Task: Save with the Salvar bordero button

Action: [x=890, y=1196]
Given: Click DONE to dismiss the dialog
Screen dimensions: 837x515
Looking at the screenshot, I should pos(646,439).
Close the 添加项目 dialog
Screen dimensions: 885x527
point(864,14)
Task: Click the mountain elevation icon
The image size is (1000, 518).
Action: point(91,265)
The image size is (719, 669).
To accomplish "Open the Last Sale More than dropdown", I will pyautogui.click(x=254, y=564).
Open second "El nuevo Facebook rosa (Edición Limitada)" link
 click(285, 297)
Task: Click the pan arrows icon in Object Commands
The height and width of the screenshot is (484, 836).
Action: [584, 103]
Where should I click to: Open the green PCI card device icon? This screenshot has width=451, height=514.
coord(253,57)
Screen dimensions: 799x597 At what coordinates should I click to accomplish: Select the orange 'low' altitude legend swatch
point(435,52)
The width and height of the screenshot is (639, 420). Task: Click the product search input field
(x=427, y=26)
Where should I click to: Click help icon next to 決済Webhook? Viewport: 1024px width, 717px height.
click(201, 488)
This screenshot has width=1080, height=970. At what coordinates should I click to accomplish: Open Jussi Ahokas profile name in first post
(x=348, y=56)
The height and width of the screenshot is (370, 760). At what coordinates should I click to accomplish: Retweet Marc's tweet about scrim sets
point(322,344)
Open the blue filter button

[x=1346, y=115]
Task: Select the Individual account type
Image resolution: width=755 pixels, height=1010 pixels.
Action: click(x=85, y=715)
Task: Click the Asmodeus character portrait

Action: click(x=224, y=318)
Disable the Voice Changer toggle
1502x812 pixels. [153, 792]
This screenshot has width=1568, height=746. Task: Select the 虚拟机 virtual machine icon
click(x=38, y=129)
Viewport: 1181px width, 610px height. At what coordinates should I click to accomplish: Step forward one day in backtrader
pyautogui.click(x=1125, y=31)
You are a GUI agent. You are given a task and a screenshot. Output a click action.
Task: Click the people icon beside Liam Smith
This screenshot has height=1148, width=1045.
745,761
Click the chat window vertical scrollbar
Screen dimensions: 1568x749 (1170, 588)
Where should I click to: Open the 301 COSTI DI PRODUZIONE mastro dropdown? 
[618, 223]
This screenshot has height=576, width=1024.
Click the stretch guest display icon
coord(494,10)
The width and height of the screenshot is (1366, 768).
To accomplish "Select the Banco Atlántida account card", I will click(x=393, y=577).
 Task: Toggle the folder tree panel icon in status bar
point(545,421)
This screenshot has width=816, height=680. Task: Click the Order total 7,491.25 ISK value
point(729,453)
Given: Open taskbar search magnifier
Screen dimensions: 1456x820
+---+
How to complete this task = What lines of the data contain the string "account"? List them.

Output =
Task: Select the Individual account type
To accomplish "Select the Banco Atlántida account card", I will click(x=393, y=577).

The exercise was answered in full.